Das Wittener Institut für Familienunternehmen (WIFU) an der Universität Witten/Herdecke hat im Frühjahr in Kooperation mit dem Bremer Beratungsunternehmen „Nextpractice“ eine Studie zu der Frage durchgeführt, inwieweit der Begriff „Familienunternehmen“ selbst inzwischen zu so etwas wie einer eigenen Marke geworden ist. Inwieweit also in den Augen der Bevölkerung diese Unternehmensform eine Qualität gewonnen hat, die den Begriff „Familienunternehmen“ als eigenständiges Gütesiegel sieht.

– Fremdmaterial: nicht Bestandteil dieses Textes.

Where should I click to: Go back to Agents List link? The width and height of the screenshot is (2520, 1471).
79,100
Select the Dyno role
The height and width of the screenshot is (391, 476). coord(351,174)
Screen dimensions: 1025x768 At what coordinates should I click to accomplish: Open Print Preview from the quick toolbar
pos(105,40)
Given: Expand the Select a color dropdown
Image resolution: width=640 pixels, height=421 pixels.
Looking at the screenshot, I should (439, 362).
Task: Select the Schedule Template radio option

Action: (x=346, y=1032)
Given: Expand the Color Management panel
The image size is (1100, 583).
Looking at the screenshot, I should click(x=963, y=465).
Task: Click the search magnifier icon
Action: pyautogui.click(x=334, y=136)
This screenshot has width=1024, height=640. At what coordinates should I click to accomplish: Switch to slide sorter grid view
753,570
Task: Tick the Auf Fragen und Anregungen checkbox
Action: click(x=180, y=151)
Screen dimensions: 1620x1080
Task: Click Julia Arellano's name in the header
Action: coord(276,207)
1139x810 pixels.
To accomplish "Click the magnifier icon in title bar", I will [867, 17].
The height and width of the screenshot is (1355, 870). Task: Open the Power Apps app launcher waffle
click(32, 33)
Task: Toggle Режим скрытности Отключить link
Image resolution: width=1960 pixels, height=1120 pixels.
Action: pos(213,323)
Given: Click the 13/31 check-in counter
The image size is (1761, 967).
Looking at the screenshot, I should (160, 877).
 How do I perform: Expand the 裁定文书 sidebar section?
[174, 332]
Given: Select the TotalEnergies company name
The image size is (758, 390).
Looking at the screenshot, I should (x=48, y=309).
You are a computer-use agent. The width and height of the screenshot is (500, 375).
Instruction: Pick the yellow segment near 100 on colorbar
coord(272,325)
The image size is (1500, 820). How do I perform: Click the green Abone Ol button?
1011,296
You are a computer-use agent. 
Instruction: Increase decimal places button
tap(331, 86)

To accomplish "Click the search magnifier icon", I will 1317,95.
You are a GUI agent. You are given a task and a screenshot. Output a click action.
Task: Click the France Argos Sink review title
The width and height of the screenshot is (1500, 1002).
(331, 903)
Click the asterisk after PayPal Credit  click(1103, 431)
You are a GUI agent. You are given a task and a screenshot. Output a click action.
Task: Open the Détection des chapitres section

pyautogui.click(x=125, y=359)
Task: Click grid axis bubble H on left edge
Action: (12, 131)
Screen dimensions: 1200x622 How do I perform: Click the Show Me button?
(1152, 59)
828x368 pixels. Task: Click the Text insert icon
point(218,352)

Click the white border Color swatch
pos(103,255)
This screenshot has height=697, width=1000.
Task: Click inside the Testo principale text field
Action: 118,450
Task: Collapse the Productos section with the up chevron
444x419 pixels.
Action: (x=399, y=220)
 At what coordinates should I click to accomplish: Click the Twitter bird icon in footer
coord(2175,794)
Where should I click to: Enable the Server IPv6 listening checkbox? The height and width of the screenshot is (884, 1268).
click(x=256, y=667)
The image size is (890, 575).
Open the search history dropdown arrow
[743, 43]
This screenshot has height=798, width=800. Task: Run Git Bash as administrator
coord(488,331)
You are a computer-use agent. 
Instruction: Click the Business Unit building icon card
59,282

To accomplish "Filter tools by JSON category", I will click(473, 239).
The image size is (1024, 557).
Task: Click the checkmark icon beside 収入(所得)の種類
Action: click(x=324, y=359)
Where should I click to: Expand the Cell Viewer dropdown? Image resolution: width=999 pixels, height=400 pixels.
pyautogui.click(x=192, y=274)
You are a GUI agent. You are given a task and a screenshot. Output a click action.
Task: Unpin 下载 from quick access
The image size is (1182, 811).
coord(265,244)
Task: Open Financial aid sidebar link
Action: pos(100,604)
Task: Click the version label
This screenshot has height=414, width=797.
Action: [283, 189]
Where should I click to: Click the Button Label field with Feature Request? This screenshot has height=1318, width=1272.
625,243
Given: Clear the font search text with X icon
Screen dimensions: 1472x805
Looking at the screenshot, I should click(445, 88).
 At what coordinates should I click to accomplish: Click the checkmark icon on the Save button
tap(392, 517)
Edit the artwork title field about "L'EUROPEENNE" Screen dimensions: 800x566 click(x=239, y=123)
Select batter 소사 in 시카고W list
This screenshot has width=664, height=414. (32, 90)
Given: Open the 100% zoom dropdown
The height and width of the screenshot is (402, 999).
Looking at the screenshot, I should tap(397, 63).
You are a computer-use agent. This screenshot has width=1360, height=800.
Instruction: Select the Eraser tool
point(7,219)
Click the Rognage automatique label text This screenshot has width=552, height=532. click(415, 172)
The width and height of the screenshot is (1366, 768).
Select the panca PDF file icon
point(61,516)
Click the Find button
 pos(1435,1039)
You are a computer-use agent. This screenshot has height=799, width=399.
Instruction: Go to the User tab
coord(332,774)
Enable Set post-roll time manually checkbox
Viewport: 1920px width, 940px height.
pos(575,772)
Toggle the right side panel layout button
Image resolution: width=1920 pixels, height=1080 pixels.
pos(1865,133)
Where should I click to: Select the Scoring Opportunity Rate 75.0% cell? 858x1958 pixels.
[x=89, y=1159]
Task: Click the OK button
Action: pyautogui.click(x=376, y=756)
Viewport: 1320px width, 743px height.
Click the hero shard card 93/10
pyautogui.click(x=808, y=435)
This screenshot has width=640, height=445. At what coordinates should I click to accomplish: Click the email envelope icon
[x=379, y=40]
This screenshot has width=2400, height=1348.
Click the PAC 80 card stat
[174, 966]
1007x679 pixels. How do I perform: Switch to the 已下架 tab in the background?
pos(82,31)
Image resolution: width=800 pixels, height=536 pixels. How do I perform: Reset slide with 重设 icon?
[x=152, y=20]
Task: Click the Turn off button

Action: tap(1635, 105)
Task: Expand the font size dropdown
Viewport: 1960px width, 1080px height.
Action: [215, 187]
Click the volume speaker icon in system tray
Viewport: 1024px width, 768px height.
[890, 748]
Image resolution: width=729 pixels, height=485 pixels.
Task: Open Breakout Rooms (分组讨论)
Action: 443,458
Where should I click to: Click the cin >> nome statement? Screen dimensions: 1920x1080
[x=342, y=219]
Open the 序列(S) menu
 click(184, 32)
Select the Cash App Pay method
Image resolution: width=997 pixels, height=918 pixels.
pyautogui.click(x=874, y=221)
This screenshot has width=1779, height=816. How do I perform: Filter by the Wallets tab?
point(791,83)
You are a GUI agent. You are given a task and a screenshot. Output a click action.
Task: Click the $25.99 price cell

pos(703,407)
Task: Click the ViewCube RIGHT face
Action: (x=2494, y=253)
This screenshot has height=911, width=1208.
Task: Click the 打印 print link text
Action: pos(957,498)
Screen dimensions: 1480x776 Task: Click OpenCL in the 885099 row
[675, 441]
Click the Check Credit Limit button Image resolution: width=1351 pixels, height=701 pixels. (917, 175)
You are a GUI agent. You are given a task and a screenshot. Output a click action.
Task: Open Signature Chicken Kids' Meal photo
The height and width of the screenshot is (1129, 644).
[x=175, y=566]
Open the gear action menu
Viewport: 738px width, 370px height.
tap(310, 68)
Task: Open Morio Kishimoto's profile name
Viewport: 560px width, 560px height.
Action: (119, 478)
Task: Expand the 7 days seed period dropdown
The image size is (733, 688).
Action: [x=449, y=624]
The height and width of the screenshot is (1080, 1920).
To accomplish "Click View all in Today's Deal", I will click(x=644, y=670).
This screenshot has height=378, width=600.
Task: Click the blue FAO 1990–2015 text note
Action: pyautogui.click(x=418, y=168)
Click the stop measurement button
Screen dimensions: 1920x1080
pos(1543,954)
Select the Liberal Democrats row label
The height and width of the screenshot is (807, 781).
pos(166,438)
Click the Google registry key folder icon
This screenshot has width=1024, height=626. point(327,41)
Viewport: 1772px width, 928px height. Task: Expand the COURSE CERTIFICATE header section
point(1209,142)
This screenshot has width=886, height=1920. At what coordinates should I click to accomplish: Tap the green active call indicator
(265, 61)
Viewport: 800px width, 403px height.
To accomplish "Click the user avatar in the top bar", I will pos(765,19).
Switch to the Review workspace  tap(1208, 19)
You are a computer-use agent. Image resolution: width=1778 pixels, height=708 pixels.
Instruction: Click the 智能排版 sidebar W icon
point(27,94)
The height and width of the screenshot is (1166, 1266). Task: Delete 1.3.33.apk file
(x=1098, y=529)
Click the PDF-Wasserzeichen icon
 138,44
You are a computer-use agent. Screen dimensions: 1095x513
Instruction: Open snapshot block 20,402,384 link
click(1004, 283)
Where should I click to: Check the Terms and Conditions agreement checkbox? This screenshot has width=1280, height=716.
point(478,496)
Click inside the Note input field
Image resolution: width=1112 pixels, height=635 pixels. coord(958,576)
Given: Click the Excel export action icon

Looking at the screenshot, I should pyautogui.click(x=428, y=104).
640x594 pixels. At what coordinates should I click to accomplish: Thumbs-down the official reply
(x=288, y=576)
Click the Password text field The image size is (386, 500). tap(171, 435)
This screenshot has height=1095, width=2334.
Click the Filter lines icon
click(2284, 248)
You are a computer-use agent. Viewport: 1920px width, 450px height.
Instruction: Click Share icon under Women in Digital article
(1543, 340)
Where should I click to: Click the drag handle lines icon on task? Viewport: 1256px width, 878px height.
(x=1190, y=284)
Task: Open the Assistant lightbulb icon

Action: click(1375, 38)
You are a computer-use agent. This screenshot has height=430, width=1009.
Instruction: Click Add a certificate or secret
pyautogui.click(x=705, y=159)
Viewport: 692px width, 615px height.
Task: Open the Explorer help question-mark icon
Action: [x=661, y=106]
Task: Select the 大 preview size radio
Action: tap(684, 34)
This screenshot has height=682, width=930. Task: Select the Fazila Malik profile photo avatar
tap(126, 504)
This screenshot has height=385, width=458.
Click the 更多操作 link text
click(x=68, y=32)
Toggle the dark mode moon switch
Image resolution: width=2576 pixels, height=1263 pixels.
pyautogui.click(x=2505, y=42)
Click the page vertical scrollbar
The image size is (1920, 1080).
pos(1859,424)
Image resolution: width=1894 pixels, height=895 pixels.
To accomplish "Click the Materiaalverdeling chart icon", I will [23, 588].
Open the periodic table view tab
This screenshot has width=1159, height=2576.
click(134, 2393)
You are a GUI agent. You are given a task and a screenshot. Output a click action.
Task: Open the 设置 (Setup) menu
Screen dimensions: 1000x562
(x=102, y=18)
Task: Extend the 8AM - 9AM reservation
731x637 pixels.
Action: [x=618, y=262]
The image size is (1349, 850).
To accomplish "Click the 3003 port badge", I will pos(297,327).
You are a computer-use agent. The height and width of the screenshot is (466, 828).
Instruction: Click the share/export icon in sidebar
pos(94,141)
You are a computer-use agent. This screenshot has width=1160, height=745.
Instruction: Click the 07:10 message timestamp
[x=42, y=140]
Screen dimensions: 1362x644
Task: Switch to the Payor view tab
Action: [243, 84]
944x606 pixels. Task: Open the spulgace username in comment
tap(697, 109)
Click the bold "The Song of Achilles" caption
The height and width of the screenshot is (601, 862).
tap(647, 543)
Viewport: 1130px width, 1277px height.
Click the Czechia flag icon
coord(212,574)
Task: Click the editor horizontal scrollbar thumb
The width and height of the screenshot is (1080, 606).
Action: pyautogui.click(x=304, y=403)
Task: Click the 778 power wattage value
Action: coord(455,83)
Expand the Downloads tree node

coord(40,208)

Eine Zufallsstichprobe aus der Bevölkerung wurde darüber befragt, welche Eigenschaften sie Unternehmen allgemein zuschreiben und wie sie in diesem Zusammenhang Familienunternehmen als Marke wahrnehmen. Das Ergebnis: Ein Drittel der Befragten achtet bei Unternehmen generell – unabhängig davon, ob es sich um ein Familienunternehmen oder eine Publikumsgesellschaft handelt – in erster Linie auf Nachhaltigkeit, ethisches Verhalten und Wahrnehmung sozialer Verantwortung.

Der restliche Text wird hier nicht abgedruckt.